=== MATERIALS PROVIDED ===
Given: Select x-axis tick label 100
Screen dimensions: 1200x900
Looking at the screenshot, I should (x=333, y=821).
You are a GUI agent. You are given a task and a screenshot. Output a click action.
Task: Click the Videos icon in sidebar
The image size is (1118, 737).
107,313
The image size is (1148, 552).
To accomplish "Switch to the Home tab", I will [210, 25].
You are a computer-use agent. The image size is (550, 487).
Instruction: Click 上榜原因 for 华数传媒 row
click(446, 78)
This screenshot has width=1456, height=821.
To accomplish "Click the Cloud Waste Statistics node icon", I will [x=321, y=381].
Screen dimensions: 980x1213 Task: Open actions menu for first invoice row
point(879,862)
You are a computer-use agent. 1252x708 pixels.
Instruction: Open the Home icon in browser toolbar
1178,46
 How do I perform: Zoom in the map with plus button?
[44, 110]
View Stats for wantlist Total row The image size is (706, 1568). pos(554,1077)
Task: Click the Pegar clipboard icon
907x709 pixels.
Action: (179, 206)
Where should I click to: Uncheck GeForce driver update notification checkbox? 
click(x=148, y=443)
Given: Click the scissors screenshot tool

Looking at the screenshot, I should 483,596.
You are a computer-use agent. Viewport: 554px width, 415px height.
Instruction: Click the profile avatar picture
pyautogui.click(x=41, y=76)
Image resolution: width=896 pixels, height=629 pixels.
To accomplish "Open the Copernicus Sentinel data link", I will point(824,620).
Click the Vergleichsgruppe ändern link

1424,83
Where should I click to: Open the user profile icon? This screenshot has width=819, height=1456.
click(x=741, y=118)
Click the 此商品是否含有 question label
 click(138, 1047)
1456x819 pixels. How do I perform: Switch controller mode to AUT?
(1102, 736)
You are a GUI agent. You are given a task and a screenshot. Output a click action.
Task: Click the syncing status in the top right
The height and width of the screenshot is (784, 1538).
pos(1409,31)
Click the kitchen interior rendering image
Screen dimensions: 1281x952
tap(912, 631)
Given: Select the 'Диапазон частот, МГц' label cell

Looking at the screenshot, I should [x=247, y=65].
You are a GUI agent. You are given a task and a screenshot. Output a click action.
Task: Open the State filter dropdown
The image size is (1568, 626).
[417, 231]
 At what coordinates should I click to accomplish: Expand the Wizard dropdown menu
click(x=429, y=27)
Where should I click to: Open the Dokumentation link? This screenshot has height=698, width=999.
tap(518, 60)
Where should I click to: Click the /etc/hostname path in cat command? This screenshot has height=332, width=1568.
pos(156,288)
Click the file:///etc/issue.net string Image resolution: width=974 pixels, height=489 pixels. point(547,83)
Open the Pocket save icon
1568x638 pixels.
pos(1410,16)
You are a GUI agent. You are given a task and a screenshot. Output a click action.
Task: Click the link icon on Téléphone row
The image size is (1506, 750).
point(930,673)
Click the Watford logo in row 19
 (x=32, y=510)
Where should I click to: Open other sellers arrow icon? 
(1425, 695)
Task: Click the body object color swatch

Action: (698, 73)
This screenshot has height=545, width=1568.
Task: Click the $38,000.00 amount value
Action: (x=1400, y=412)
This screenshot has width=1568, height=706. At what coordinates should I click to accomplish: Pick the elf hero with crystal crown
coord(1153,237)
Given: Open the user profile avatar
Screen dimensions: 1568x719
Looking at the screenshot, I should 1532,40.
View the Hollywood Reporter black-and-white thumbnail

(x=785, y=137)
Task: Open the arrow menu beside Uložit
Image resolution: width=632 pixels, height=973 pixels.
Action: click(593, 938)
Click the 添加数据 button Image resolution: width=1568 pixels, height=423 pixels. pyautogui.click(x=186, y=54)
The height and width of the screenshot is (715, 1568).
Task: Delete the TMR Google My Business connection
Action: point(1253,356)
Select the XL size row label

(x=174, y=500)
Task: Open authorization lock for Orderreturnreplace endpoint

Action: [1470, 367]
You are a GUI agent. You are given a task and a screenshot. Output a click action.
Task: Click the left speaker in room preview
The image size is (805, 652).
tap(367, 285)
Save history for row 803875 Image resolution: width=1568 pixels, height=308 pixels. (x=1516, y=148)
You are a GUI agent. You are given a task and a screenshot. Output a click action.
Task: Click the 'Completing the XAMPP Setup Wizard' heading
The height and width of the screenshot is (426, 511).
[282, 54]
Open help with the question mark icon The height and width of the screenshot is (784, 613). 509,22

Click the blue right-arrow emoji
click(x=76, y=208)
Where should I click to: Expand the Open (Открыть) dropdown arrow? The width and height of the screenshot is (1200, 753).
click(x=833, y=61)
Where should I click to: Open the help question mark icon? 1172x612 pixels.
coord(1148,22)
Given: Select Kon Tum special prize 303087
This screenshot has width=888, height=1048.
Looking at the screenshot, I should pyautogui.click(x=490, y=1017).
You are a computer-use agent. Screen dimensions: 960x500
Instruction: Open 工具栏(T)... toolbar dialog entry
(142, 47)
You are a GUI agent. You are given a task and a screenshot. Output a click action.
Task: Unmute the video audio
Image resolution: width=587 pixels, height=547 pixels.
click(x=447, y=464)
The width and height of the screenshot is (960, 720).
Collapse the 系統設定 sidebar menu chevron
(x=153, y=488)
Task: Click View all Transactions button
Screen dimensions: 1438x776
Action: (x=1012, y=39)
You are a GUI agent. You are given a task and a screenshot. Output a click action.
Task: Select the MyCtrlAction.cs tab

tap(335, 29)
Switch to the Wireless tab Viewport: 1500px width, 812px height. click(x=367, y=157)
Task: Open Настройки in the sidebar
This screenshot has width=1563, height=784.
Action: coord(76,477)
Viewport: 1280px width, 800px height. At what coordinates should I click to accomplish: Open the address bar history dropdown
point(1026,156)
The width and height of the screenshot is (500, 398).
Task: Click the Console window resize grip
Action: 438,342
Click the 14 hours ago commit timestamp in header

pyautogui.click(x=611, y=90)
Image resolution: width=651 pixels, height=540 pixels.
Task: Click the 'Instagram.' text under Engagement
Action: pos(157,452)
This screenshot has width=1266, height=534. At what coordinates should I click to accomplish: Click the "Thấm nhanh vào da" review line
===
Write out exactly each line of the entries, starting at the one containing "Task: Select the MyCtrlAction.cs tab" and finishing with the last line.

Task: Select the MyCtrlAction.cs tab

tap(335, 29)
Switch to the Wireless tab Viewport: 1500px width, 812px height. click(x=367, y=157)
Task: Open Настройки in the sidebar
This screenshot has width=1563, height=784.
Action: coord(76,477)
Viewport: 1280px width, 800px height. At what coordinates should I click to accomplish: Open the address bar history dropdown
point(1026,156)
The width and height of the screenshot is (500, 398).
Task: Click the Console window resize grip
Action: 438,342
Click the 14 hours ago commit timestamp in header

pyautogui.click(x=611, y=90)
Image resolution: width=651 pixels, height=540 pixels.
Task: Click the 'Instagram.' text under Engagement
Action: pos(157,452)
This screenshot has width=1266, height=534. At what coordinates should I click to accomplish: Click the "Thấm nhanh vào da" review line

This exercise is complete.